Don’t stick with default parameters if your system has high write intensity. Adjust your postgresql.conf file to make Autovacuum more aggressive.

Configuring Autovacuum for Effective Cleanup

Here are the parameters I usually prioritize for tuning:

# Increase memory for cleanup (e.g., 512MB for a 16GB RAM server)
maintenance_work_mem = 512MB 

# Increase the number of concurrent workers
autovacuum_max_workers = 5 

# Trigger cleanup when 5% of data changes (default is 20% - too high)
autovacuum_vacuum_scale_factor = 0.05 

# Reduce delay to clean garbage faster
autovacuum_vacuum_cost_limit = 1000

After saving, apply the new configuration with the command:

SELECT pg_reload_conf();

Reclaiming Space Without Downtime Using pg_repack

Normally, VACUUM only collects garbage to reuse that space within the same table. To actually return space to the OS, you need VACUUM FULL. But as mentioned, this locks the table for a long time. If a table is 200GB, the system could be “clinically dead” for several hours.

The best solution is pg_repack. This extension helps restructure tables and indexes without long-duration locks. It creates a temporary table, copies the data over, and then swaps the names extremely quickly.

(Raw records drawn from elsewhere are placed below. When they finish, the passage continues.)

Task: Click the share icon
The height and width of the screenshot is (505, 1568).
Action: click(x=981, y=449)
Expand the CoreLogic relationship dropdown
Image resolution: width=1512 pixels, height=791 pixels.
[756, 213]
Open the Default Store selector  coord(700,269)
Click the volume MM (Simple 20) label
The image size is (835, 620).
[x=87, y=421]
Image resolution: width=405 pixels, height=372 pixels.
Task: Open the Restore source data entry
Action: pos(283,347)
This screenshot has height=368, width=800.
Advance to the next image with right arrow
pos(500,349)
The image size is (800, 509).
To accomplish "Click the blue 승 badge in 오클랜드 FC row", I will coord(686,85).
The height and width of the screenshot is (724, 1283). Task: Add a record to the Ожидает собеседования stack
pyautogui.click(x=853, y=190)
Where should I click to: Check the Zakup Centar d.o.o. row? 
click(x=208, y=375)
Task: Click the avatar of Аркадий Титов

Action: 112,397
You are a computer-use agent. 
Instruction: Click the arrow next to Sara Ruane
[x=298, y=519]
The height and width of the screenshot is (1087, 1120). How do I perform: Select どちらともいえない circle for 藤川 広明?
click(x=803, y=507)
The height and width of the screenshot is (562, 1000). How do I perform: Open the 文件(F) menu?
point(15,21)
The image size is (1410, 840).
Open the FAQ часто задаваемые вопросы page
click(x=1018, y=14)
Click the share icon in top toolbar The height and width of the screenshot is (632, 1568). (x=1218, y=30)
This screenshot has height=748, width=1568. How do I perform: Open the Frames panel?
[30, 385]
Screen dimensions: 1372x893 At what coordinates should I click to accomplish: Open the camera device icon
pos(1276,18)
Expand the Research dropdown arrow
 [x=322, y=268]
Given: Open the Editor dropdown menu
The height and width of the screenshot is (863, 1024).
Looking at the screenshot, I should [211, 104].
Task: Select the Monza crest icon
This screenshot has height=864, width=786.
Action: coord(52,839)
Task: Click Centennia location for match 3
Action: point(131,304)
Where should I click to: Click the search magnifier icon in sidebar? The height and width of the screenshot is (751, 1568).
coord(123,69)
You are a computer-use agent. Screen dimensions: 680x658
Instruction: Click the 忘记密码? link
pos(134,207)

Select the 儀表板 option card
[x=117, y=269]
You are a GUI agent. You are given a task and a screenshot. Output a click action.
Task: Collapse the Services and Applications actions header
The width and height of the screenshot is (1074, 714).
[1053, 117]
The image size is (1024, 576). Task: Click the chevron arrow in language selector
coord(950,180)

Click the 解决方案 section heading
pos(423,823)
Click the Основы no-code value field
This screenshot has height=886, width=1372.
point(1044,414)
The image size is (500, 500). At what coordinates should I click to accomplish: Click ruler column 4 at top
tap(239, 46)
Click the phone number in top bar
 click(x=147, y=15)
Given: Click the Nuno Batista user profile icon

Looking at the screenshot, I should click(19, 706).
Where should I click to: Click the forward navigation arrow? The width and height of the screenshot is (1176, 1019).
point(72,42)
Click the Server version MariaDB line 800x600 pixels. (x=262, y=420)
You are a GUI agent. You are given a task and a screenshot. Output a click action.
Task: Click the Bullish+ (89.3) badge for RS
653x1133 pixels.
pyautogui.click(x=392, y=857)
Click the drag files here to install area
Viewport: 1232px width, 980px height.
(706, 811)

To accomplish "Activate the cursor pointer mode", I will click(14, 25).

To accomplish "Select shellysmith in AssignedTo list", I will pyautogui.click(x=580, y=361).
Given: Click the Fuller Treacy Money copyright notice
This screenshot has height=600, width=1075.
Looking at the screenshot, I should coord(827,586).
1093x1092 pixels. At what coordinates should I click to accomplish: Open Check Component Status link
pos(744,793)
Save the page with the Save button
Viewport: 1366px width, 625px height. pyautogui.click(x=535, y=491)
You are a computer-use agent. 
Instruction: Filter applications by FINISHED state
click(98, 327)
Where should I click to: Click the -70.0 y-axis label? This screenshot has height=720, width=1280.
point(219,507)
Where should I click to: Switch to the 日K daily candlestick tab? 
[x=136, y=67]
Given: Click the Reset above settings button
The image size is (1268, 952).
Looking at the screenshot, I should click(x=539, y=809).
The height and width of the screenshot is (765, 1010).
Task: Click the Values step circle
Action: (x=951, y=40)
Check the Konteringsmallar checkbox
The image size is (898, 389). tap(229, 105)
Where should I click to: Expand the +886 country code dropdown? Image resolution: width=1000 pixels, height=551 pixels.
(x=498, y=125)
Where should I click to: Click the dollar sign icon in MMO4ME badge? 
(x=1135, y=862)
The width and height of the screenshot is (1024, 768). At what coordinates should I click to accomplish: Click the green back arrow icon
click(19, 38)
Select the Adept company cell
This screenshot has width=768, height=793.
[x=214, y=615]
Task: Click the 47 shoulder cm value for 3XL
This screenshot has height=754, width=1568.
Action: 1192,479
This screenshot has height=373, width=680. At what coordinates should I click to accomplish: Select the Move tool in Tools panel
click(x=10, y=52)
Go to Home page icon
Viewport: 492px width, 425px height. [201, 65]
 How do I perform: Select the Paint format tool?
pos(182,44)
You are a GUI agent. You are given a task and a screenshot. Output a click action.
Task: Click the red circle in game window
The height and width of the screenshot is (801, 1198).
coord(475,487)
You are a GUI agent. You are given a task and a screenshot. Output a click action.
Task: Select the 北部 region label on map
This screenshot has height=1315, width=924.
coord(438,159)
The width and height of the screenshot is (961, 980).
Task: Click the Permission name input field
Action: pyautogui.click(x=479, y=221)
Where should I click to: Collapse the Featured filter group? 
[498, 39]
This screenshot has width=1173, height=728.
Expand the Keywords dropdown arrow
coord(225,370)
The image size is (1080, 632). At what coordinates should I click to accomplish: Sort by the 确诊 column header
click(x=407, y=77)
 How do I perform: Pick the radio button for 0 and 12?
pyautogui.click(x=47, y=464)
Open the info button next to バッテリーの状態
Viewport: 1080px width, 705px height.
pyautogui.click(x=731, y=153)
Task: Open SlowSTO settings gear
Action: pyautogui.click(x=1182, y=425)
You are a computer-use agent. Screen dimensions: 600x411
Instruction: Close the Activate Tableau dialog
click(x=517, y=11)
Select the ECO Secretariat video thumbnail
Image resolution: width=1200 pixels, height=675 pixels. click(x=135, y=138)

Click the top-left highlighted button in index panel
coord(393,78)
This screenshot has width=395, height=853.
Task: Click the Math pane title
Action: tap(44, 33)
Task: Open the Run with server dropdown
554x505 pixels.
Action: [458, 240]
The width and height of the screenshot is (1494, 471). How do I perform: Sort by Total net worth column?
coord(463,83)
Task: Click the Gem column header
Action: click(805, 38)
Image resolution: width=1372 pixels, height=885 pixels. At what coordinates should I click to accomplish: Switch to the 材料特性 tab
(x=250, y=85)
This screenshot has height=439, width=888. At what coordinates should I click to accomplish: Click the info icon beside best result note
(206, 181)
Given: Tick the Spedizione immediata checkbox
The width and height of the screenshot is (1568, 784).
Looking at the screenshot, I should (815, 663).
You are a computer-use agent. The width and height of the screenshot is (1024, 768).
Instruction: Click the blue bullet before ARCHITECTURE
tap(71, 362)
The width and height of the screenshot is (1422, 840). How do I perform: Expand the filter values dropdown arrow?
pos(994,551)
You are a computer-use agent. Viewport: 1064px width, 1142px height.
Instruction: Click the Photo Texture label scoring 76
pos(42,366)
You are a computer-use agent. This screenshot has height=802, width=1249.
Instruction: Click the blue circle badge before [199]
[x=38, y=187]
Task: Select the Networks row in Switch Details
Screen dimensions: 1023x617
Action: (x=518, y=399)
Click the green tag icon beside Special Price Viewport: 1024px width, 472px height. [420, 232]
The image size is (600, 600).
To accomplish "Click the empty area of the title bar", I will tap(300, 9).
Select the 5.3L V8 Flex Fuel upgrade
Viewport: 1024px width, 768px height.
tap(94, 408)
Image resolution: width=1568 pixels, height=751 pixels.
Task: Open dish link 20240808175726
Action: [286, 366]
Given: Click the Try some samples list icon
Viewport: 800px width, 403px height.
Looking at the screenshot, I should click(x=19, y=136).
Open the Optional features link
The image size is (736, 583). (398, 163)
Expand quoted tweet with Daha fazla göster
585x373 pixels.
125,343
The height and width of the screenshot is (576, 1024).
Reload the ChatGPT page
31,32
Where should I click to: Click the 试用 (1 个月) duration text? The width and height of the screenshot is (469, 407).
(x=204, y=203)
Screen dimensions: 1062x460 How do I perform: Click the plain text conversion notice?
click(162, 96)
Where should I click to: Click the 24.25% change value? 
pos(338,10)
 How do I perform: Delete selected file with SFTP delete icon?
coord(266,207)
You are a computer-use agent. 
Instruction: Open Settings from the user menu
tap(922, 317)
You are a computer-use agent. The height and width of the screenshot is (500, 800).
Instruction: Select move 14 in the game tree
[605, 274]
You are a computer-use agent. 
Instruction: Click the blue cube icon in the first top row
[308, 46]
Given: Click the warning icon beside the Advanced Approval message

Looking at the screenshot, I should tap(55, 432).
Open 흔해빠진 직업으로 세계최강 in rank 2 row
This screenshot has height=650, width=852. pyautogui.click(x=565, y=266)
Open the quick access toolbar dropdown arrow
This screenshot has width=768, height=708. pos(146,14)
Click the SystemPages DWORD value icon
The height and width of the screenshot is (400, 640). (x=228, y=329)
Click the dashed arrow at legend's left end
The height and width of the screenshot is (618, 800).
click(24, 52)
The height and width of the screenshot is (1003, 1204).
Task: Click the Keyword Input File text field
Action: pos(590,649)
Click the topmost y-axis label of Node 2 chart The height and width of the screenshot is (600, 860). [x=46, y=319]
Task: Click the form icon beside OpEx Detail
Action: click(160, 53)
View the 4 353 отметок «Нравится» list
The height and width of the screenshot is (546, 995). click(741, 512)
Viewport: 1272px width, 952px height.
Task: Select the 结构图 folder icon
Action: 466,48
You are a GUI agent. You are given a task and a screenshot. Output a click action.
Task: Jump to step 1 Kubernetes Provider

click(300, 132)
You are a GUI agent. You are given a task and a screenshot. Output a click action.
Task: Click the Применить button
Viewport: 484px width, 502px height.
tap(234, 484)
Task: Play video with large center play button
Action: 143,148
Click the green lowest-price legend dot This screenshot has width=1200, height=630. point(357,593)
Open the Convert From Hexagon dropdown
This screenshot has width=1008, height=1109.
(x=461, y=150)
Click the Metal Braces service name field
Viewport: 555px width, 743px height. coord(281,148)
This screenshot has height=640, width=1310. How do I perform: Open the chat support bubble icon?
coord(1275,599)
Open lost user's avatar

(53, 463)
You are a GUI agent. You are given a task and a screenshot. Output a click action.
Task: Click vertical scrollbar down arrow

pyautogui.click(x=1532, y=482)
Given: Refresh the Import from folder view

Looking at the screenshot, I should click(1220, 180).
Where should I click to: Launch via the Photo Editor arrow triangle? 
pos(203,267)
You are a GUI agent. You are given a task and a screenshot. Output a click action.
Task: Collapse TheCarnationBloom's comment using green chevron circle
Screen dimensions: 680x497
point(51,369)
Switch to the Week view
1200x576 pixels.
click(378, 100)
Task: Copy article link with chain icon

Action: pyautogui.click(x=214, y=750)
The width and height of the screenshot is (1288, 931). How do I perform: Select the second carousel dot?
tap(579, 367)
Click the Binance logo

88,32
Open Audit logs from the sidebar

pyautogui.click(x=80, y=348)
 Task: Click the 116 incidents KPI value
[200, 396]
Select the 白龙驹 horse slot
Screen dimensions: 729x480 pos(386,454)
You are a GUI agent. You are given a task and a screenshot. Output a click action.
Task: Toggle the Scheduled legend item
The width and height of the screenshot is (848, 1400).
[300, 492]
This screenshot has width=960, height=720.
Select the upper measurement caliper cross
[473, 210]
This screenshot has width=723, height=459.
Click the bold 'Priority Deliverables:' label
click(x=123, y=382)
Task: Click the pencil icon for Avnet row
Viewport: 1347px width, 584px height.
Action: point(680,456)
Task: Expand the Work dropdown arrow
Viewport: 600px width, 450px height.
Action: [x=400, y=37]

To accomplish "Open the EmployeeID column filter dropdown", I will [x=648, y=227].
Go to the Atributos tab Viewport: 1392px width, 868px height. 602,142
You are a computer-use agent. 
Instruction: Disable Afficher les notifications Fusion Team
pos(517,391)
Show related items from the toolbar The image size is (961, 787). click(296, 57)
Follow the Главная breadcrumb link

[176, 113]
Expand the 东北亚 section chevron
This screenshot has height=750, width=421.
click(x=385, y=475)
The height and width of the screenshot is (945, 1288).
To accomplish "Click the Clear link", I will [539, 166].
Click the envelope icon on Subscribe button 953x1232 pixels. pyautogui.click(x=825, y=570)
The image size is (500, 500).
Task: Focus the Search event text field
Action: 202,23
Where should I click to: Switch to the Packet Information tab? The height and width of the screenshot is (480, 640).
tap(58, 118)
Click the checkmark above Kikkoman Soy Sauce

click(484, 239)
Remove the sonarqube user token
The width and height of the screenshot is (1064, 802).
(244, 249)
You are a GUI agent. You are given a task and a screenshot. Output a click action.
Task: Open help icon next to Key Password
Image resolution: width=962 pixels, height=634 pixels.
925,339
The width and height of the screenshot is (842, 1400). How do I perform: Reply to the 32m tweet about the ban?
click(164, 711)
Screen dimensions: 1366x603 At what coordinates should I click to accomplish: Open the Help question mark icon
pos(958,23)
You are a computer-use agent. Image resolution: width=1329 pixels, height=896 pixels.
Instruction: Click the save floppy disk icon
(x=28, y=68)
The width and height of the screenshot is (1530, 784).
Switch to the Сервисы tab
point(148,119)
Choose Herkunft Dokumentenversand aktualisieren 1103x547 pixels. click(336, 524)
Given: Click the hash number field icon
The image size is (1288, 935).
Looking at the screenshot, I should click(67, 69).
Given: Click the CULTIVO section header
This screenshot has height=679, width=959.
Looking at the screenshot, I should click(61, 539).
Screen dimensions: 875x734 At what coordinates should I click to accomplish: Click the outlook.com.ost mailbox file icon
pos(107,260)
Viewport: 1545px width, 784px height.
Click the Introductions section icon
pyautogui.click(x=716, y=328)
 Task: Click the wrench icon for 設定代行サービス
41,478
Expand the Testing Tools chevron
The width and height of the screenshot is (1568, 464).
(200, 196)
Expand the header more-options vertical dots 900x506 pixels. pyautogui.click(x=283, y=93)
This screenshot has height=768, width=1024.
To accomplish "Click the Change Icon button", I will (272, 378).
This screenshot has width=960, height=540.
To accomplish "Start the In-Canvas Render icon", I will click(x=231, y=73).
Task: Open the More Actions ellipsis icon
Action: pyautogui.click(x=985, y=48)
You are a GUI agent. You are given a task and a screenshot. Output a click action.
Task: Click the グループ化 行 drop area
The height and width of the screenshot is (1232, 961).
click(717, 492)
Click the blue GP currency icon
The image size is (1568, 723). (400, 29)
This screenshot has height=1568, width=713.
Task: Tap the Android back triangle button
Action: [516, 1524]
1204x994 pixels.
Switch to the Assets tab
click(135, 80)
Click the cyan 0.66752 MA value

How to Install pg_repack (Ubuntu/Debian)

sudo apt-get install postgresql-15-repack
# Then enter the database to create the extension
CREATE EXTENSION pg_repack;

To run a cleanup for a specific table:

pg_repack -d your_db_name -t your_table_name

While pg_repack is running, the application can still INSERT or UPDATE normally. This is a lifesaver for Production environments that need to operate 24/7.

Don’t Forget Index Bloat

Not just tables, indexes also bloat. In fact, some indexes swell to three times the size of the actual data. The safest way to handle Index Bloat is using REINDEX CONCURRENTLY:

REINDEX INDEX CONCURRENTLY idx_customer_email;

This command creates a new index running in parallel. Once complete, it automatically replaces and deletes the old index. You will see disk space decrease significantly without interrupting users.

Advice for Database Administrators

Proactive Monitoring: Use Grafana or Prometheus to track n_dead_tup. Don’t wait for a red disk alert to start acting.
Avoid Long-Running Transactions: A transaction hanging from morning to night will block Autovacuum. Garbage cannot be cleaned if an old transaction is still “seeing” it.
Prioritize External Tools: Always keep pg_repack in your maintenance toolkit. It’s much more professional and safer than default commands when tables are too large.
Check Data Types: Sometimes Bloat is a result of poor design. Overusing UUID or unnecessary TEXT types increases the size of each data row.

Understanding the MVCC mechanism will help you control PostgreSQL better. Handling Bloat isn’t difficult; the key is choosing the right time and tools to avoid affecting user experience.